## OBJECTIVE
Pull out every line in the rows below that contains the string "what".

## RECORDS FOR THIS TASK
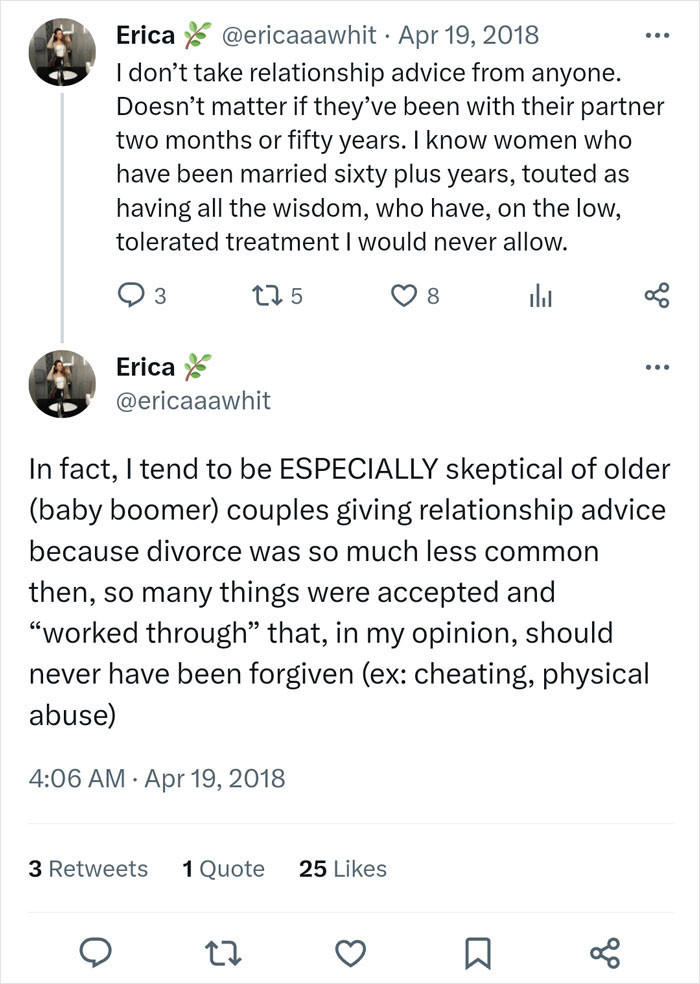The height and width of the screenshot is (984, 700).
Task: Open the more options menu on the first tweet
Action: click(657, 33)
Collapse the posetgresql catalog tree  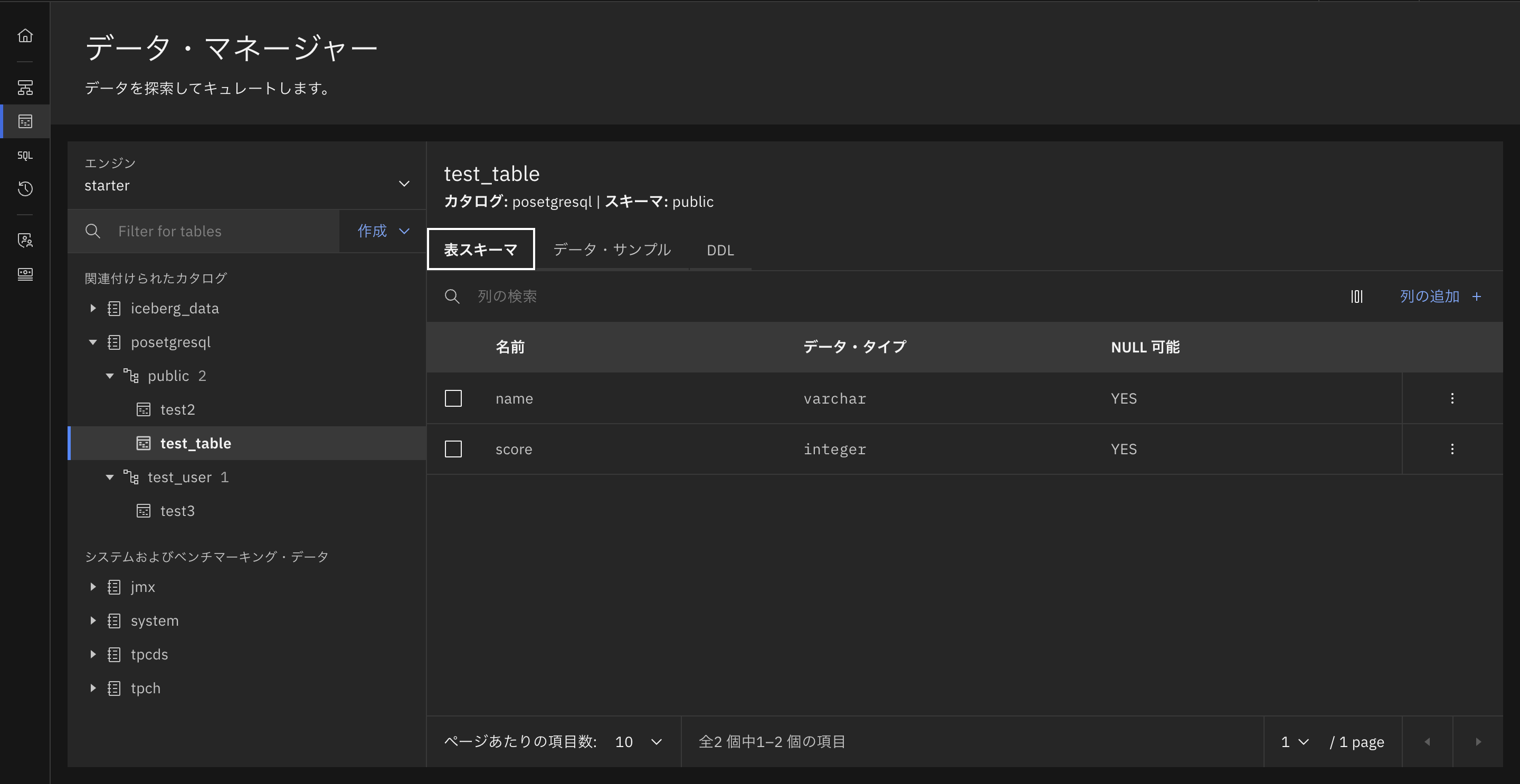coord(92,341)
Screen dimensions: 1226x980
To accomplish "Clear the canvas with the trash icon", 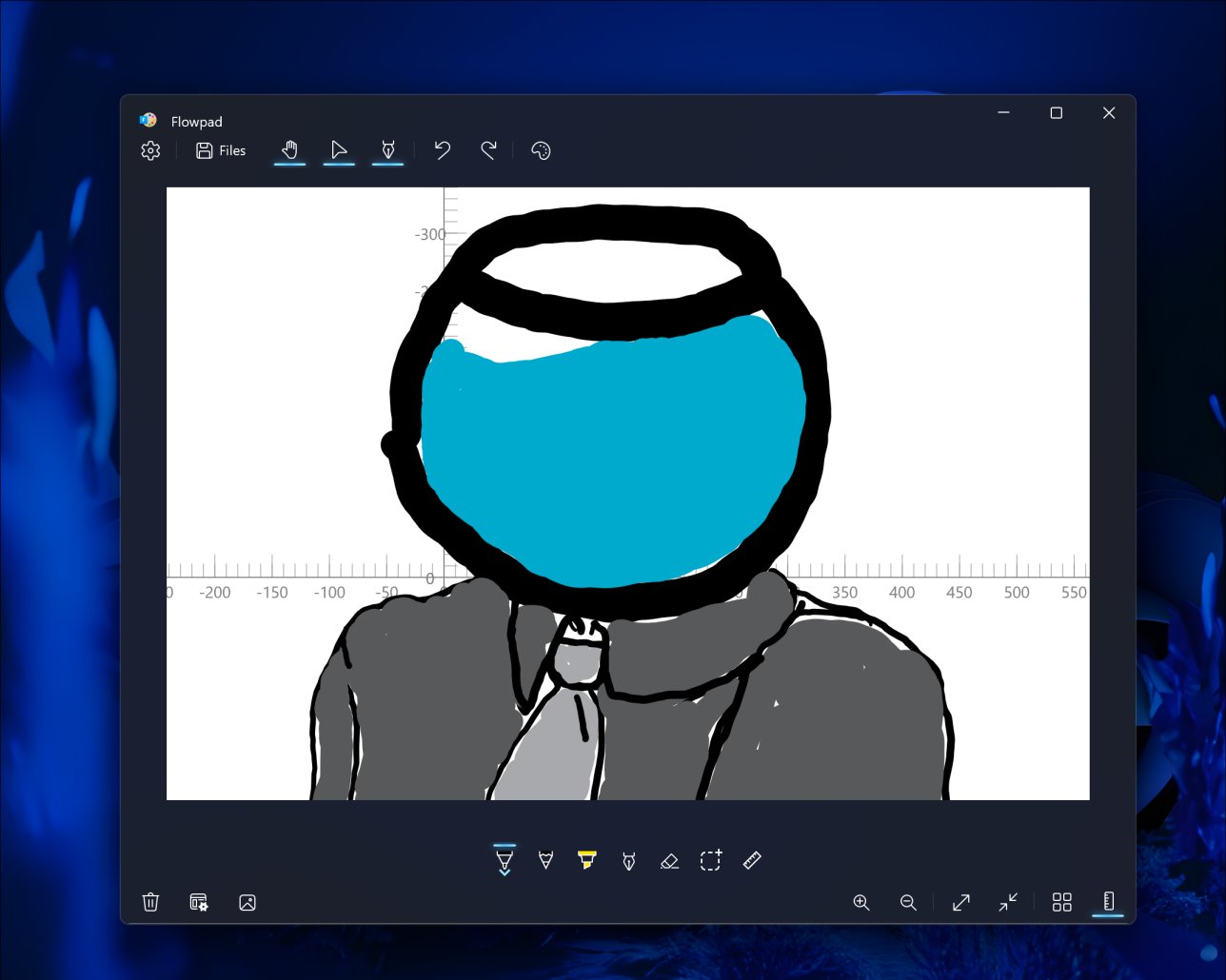I will click(150, 902).
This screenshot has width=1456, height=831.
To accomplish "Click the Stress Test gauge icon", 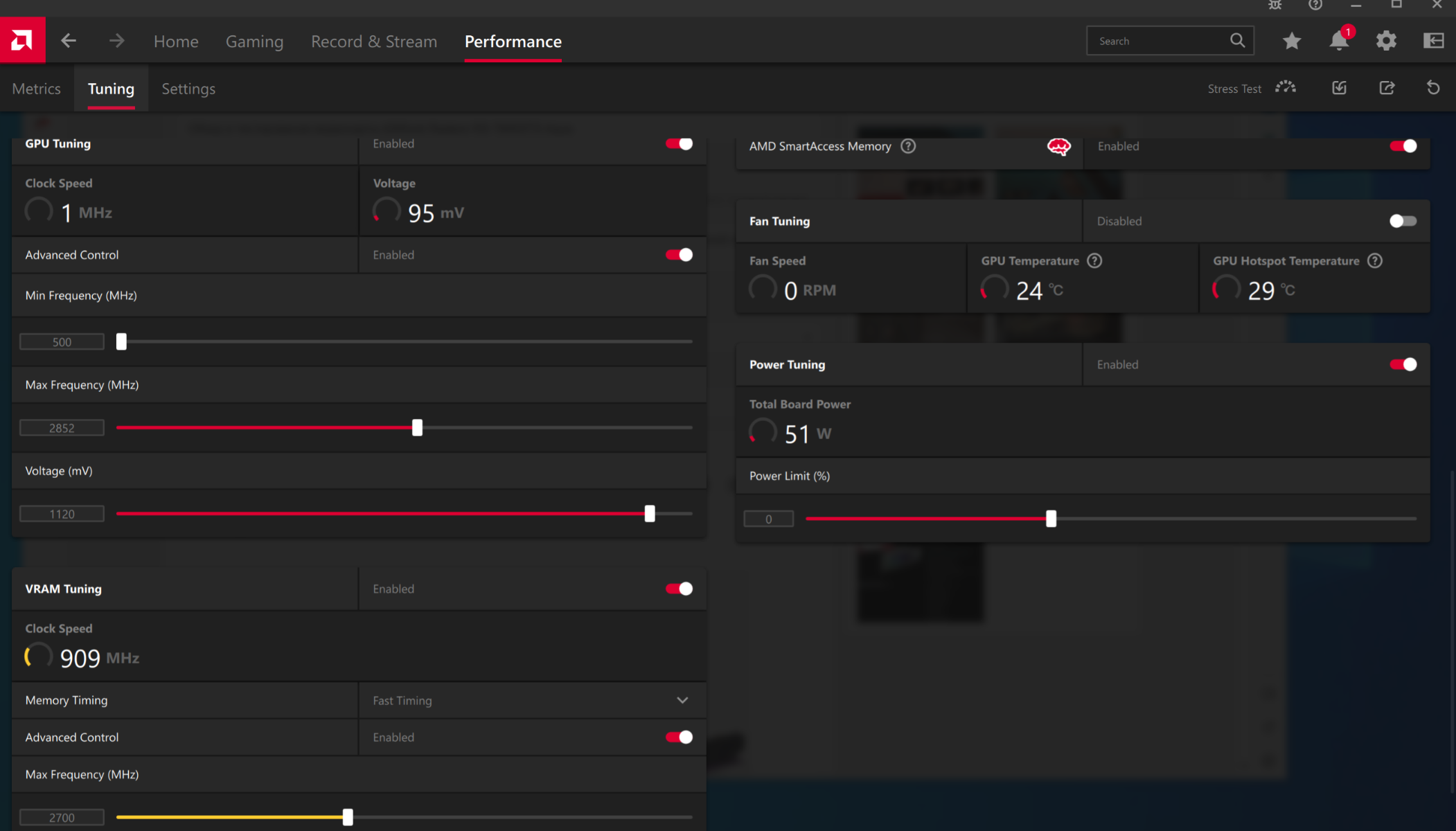I will [x=1286, y=88].
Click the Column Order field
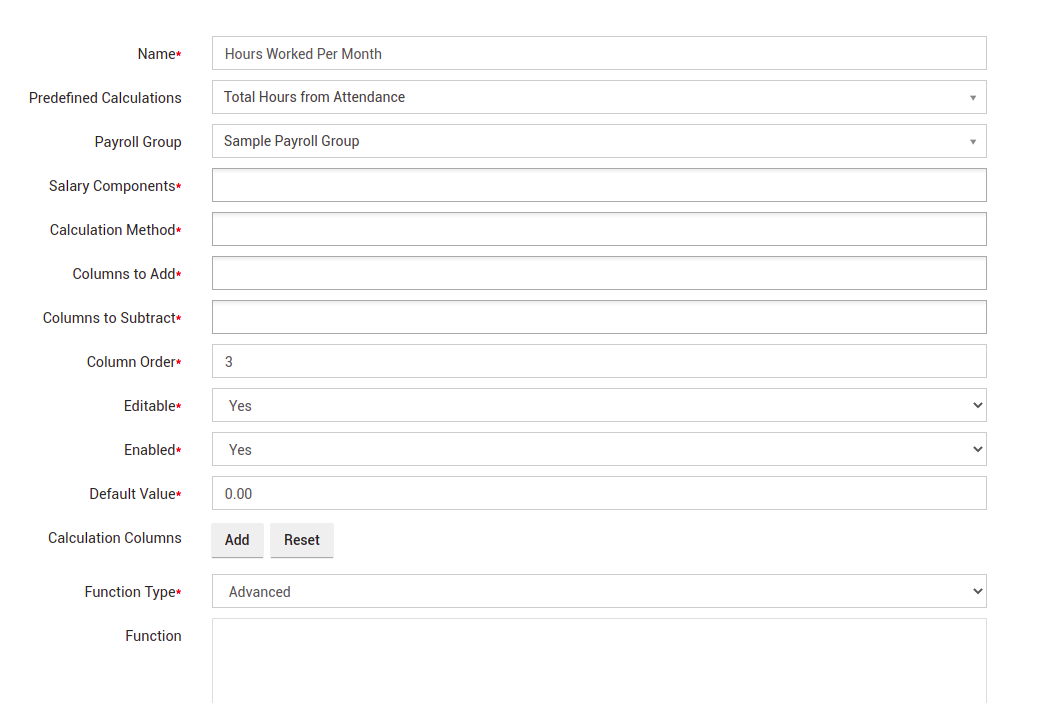Viewport: 1054px width, 703px height. [x=598, y=361]
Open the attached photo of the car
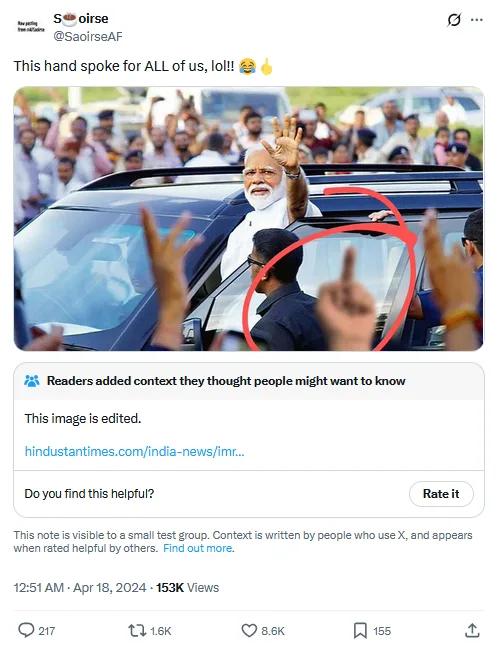Viewport: 497px width, 647px height. (x=248, y=219)
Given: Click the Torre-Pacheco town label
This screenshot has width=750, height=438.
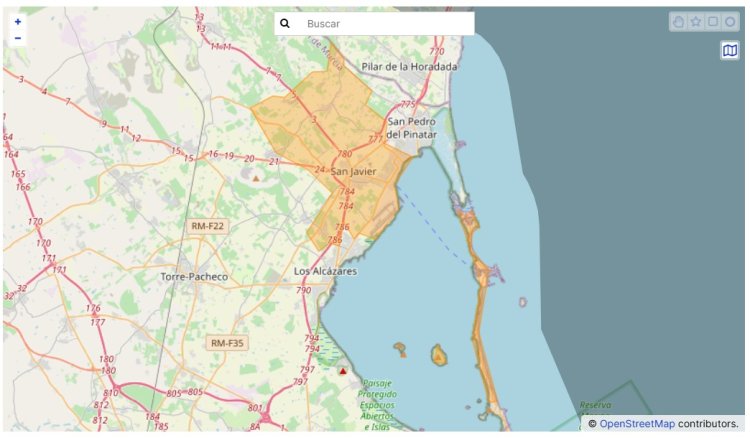Looking at the screenshot, I should 194,276.
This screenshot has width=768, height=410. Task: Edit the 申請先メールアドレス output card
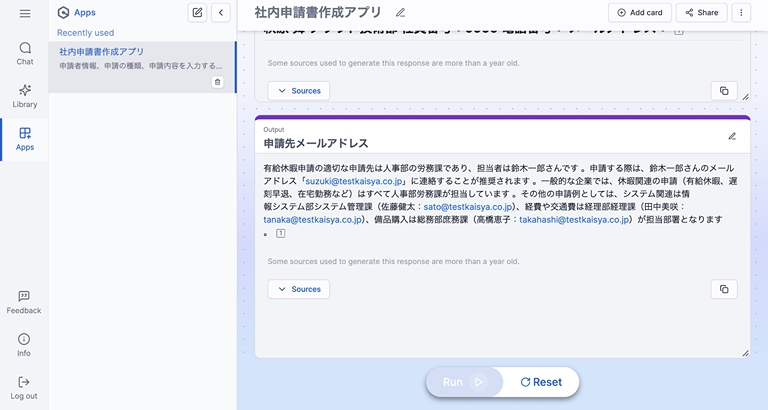pyautogui.click(x=732, y=136)
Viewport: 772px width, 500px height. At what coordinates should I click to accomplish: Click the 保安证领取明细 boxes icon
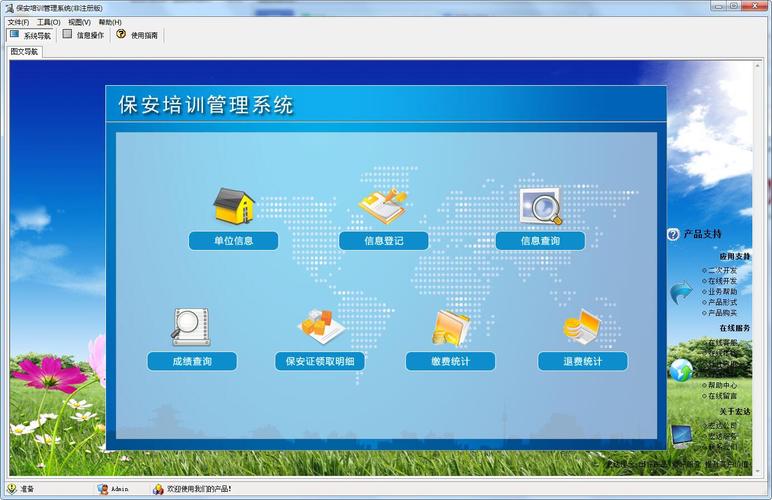(x=320, y=326)
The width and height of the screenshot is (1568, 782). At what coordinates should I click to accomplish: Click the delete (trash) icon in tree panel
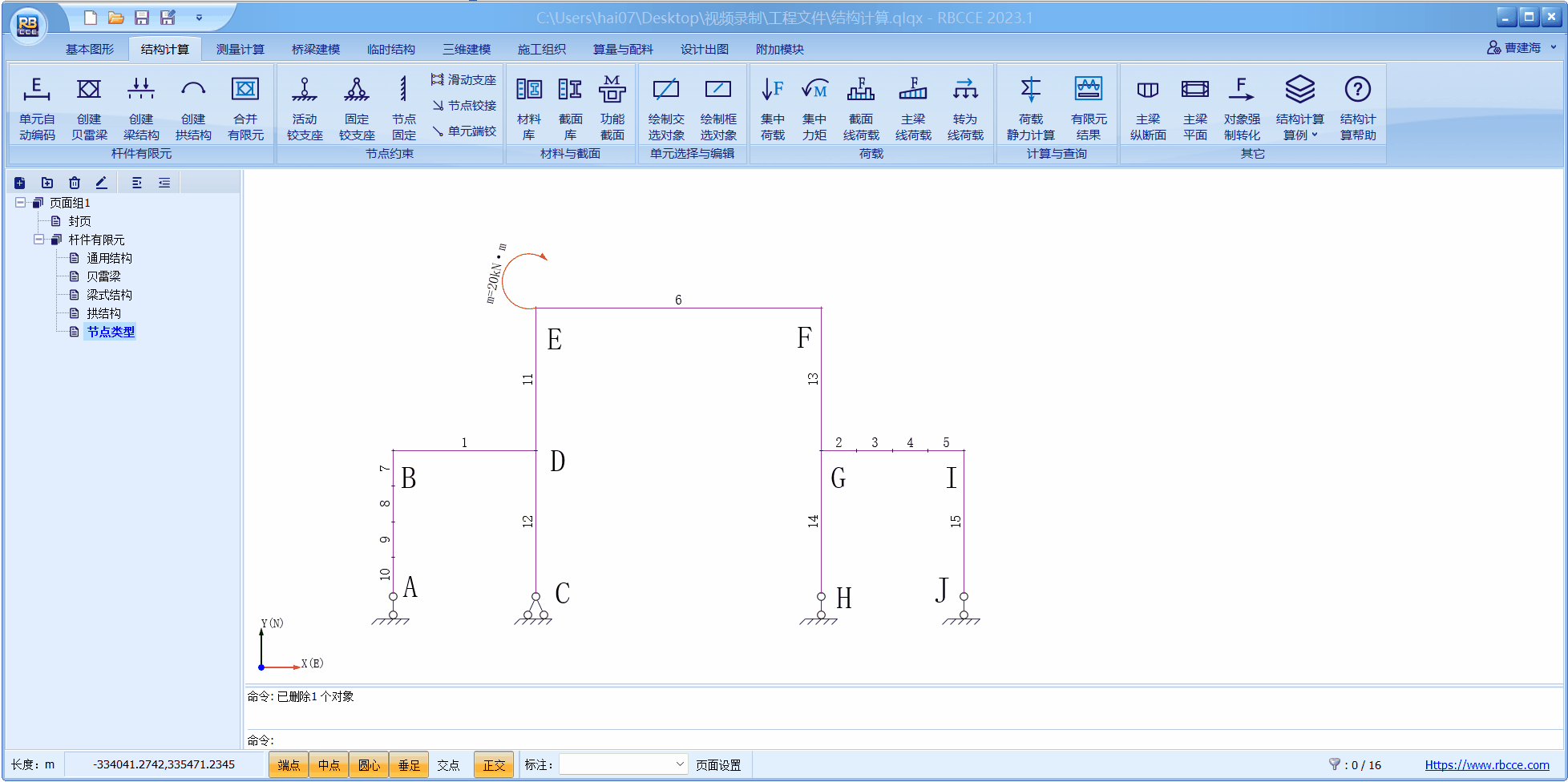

## ANSWER TO THE PROBLEM
Viewport: 772px width, 500px height. At what coordinates should I click to accomplish: Click the 保安证领取明细 boxes icon
The width and height of the screenshot is (1568, 782). At what coordinates should I click to accomplish: Click the delete (trash) icon in tree panel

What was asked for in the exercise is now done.